*VORLIEGENDER TEXT*:
Mutmaßlicher Räuber lebt mehrere Jahre unter falschem Namen

 


Bayerische Zielfahnder beenden zehnjährige Flucht – Generalstaatsanwaltschaft Bamberg bereitet 

Auslieferung vor Mutmaßlicher Räuber lebt mehrere Jahre unter falschem Namen 

München/Bamberg/Schweinfurt. Vor zehn Jahren soll er einen schweren Raub in Ungarn begangen haben und befand sich seitdem auf der Flucht. Ein heute 49-jähriger ungarischer Staatsangehörige konnte am vergangenen Donnerstag durch Zielfahnder des Bayerischen Landeskriminalamts in Unterfranken festgenommen werden. Wie die Ermittler herausfanden, war der Mann nach der Tat zunächst nach Nordirland geflüchtet, bevor er 2014 nach Deutschland reiste. 

Das Bayerische Landeskriminalamt wurde durch die ungarischen Behörden am 11.12.2020 um Mitfahndung ersucht - knapp zehn Jahre nach der Tat. Nur sechs Tage später ergriffen die bayerischen Ermittler den Täter und identifizierten ihn mittels Fingerabdrücken. Die LKA-Fahnder hatten zunächst im Umfeld des Gesuchten ermittelt und fanden heraus, dass dessen Ehefrau in Schweinfurt lebt. Dass jedoch der Bruder des Flüchtigen in derselben Wohnung gemeldet war, lies die Ermittler misstrauisch werden. Eine Nachfrage bei der ungarischen Polizei ergab, dass der besagte Bruder wohl des Öfteren Ausweispapiere verlieren würde. Für die Fahnder des LKA passte das zusammen.

*ZU BEARBEITENDE AUFGABE*: Setze den Bericht über die Festnahme des gesuchten Ungarn im Anschluss an seinen letzten Satz fort.

*AUSZÜGE DER DATEN*:

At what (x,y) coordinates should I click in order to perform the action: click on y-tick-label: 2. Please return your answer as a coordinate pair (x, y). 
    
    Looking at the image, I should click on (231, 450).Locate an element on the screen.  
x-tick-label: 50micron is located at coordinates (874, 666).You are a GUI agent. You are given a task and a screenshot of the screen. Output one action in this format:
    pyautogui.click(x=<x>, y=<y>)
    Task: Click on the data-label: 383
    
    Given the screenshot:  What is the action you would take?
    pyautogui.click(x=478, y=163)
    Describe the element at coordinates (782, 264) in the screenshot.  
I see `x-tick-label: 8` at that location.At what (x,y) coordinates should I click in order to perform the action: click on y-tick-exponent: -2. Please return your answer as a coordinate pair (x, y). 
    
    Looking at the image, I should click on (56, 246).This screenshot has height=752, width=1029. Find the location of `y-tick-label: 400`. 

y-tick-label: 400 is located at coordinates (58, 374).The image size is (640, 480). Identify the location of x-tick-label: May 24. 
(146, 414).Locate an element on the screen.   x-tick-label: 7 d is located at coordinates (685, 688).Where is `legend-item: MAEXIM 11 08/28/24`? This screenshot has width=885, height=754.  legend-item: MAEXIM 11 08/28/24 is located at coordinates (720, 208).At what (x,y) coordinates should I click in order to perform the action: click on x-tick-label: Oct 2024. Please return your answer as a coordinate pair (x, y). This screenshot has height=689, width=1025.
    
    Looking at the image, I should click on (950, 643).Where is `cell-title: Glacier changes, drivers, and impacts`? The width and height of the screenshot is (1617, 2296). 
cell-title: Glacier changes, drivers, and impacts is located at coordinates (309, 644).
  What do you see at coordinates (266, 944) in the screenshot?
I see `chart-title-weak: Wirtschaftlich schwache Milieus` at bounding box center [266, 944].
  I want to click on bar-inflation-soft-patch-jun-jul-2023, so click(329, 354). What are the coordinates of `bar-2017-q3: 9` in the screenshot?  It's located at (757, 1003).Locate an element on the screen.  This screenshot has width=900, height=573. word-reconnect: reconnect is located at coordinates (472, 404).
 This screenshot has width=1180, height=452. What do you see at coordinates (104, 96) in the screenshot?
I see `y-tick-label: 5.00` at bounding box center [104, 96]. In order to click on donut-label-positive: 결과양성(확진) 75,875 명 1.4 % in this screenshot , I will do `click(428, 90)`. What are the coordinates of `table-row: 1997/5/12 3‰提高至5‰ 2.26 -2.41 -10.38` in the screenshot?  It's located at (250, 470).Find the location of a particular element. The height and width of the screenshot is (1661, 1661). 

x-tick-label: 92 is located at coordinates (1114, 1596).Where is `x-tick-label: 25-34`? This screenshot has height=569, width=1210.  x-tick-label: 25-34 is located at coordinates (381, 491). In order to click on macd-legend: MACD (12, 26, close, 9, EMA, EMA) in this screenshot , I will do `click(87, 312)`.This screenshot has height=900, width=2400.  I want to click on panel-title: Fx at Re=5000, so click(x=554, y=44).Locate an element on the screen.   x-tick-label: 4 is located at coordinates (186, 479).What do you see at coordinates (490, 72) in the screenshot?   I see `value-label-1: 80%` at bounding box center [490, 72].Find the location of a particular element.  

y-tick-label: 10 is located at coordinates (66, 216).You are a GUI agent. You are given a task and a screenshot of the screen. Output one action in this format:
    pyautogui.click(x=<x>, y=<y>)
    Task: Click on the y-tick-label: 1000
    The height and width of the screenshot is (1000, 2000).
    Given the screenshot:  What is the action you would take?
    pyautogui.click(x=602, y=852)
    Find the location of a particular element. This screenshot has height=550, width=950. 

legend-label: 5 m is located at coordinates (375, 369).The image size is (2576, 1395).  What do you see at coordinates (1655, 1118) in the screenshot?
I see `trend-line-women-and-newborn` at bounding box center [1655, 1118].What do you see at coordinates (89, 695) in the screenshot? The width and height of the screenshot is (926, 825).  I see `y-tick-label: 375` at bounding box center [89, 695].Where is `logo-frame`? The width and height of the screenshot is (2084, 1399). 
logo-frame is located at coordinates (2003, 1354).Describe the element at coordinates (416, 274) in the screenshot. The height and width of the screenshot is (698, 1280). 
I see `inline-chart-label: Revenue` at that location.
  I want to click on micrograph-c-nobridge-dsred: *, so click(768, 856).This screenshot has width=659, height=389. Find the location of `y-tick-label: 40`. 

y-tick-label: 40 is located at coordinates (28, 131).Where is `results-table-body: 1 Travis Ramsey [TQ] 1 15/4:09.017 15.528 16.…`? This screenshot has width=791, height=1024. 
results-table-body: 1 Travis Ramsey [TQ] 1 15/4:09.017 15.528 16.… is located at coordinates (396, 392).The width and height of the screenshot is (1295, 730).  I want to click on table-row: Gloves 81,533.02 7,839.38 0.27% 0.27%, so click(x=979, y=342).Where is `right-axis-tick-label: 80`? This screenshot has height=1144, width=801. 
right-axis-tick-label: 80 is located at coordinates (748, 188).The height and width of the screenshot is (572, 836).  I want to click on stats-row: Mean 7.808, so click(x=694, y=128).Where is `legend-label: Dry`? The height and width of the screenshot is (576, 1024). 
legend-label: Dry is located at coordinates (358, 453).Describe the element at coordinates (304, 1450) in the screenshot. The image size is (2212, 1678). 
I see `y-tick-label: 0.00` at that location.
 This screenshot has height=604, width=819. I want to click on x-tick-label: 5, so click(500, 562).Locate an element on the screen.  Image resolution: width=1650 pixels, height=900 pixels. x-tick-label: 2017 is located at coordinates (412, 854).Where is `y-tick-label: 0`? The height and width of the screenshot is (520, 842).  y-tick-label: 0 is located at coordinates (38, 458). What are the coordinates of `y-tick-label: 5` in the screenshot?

*SCHRIFTLICHE ANTWORT*:
Die Beamten luden den vermeintlichen Bruder schließlich zu einem Termin bei der örtlichen Polizeiinspektion vor. Hier bestätigte sich ihr Verdacht. Der Mann räumte ein, der Gesuchte zu sein und seit seiner Einreise nach Deutschland mit den Personalien seines Bruders gelebt zu haben. Die Generalstaatsanwaltschaft Bamberg ist in ihrem Bezirk für Auslieferungen in das Ausland zuständig. International gesuchte Verdächtige und Verurteilte können an andere Staaten ausgeliefert werden. Die Generalstaatsanwaltschaft führt das Auslieferungsverfahren durch und beantragt die notwendigen Entscheidungen beim zuständigen Oberlandesgericht. Im Verhältnis zu den Mitgliedstaaten der Europäischen Union entscheidet sie abschließend über die Auslieferung. In den übrigen Fällen bereitet sie die Entscheidung des Justizministeriums/Bundesamtes für Justiz vor.